Hal böyle olunca; feshe konu eylemin sadece bir kez meydana geldiği, davacı işçinin aynı eylem nedeniyle çalışma süresi boyunca almış olduğu bir uyarının da bulunmadığı, dolayısıyla görevini yapmamakta ısrar ettiği usulünce ispatlanamadığı gibi, dosya kapsamı itibariyle davacının menfaat elde etme saikiyle hareket ettiğine ve davalı şirketin de bu eylem nedeniyle zarara uğradığına ilişkin herhangi bir bilgi ve belgenin de bulunmadığı, bir kez gerçekleşen eylem nedeniyle iş sözleşmesinin feshedilmesinin ağır sonuçlar ortaya çıkardığı da dikkate alındığında, iş sözleşmesinin haklı nedenle feshedildiği gerekçe gösterilerek davacı işçinin kıdem ve ihbar tazminatı taleplerinin reddine karar verilmesi doğru görülmemiştir.
Hukuk Genel Kurulu görüşmeleri sırasında, davacı işçiye işin nasıl yapılması gerektiği hususunda yazılı talimat verildiği ,davacı işçinin çalışma süresi boyunca değişik eylemler nedeniyle birçok kez uyarı aldığı dolayısıyla davalı işveren feshinin haklı nedene dayandığı, bu itibarla direnme kararının onanması gerektiği ileri sürülmüş ise de bu görüş Kurul çoğunluğu tarafından benimsenmemiştir.
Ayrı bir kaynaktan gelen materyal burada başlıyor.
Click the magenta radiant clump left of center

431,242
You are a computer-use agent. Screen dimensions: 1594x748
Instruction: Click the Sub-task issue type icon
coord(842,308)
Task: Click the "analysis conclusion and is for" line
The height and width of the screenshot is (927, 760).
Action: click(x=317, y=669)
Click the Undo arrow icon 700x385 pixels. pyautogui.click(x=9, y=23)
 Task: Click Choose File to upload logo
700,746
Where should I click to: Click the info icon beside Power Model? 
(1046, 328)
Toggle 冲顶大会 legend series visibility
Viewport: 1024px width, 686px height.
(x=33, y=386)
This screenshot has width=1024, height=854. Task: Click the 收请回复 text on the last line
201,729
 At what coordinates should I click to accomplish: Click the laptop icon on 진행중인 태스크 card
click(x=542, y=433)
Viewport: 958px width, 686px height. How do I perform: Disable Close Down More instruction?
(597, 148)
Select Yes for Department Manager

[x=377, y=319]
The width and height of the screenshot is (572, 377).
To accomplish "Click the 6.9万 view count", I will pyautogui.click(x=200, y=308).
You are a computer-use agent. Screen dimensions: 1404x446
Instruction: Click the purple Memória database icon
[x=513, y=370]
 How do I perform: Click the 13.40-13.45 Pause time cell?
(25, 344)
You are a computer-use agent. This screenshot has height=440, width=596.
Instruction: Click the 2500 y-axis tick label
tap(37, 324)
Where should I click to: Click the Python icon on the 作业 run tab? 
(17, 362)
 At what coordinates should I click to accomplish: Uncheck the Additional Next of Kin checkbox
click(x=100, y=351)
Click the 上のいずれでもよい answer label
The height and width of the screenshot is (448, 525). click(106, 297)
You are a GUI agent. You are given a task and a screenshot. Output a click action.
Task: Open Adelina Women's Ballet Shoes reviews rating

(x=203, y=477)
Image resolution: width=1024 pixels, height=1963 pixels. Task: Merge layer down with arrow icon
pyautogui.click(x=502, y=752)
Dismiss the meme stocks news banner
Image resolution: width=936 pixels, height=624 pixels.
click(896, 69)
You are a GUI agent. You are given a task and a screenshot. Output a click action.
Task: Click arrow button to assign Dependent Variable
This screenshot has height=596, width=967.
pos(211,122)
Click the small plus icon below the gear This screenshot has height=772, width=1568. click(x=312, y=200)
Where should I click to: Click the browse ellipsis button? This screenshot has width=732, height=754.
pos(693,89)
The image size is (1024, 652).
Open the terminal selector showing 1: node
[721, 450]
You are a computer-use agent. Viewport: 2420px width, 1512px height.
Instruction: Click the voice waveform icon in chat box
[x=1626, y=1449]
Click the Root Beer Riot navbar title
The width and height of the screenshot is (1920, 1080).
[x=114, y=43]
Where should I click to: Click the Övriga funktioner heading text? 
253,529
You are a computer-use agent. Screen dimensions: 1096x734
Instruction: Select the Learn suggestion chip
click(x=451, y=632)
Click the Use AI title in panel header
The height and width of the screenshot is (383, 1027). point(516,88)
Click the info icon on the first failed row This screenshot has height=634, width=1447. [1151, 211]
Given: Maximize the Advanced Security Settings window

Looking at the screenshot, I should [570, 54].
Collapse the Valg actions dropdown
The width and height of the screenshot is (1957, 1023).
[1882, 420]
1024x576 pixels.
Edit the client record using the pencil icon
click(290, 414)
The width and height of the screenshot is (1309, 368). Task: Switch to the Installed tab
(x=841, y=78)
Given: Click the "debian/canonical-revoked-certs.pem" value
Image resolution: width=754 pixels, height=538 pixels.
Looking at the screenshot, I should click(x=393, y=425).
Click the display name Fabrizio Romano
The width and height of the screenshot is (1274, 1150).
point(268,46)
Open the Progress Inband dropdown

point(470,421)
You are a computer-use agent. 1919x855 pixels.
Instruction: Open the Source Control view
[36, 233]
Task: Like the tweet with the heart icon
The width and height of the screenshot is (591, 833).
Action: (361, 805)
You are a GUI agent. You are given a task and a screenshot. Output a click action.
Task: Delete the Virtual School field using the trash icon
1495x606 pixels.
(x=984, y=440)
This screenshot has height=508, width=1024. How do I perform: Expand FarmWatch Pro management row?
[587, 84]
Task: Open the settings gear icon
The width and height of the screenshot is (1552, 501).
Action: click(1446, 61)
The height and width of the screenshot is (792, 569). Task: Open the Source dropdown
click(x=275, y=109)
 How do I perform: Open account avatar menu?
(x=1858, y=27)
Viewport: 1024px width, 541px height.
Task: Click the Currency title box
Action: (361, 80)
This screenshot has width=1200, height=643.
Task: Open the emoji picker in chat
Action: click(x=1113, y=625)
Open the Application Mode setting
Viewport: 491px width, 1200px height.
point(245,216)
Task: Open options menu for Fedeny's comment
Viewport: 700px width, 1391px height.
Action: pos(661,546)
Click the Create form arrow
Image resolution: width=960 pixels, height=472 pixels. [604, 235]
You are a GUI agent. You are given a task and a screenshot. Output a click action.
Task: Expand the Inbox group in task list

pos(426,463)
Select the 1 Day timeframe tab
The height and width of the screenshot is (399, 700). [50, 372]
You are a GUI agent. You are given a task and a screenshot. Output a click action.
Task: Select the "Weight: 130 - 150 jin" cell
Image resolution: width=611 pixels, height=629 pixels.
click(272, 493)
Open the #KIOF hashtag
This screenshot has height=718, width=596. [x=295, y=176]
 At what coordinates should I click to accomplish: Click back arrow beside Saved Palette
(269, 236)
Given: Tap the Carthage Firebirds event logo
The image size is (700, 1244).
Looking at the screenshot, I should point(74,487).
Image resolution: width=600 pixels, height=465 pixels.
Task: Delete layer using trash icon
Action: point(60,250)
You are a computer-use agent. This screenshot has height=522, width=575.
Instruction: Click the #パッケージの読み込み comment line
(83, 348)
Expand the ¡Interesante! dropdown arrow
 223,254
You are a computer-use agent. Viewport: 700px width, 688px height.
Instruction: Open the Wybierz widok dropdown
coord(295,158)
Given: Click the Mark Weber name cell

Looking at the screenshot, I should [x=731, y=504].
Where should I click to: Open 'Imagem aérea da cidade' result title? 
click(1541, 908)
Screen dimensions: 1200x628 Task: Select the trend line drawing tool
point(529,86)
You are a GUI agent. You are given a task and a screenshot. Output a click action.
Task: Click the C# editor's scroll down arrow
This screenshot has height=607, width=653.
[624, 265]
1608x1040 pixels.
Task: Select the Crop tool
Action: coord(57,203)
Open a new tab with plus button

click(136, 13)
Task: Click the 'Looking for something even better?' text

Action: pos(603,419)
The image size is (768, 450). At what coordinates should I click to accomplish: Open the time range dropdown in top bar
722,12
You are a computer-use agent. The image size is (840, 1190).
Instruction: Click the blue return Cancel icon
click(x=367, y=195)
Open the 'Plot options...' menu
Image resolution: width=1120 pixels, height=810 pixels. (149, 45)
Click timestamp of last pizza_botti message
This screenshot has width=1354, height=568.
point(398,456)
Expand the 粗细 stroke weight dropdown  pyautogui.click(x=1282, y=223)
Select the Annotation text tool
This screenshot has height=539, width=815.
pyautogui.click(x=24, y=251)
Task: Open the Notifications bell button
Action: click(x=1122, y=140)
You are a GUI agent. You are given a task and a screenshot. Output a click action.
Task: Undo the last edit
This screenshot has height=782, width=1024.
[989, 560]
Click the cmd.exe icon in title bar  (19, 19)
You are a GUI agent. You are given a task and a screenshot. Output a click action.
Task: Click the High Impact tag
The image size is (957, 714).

Açıklanan nedenlerle, Hukuk Genel Kurulunca da benimsenen Özel Daire bozma kararına uyulması gerekirken, önceki kararda direnilmesi usul ve yasaya aykırıdır.
Bu nedenle direnme kararı bozulmalıdır.
S O N U Ç : Davacı vekilinin temyiz itirazlarının kabulü ile, direnme kararının Özel Daire bozma kararında gösterilen nedenlerden dolayı BOZULMASINA, istek halinde temyiz peşin harcının yatırana geri verilmesine, 5521 sayılı İş Mahkemeleri Kanunu´nun 8/son maddesi gereğince karar düzeltme yolu kapalı olmak üzere 14.12.2016 gününde oyçokluğuyla karar verildi.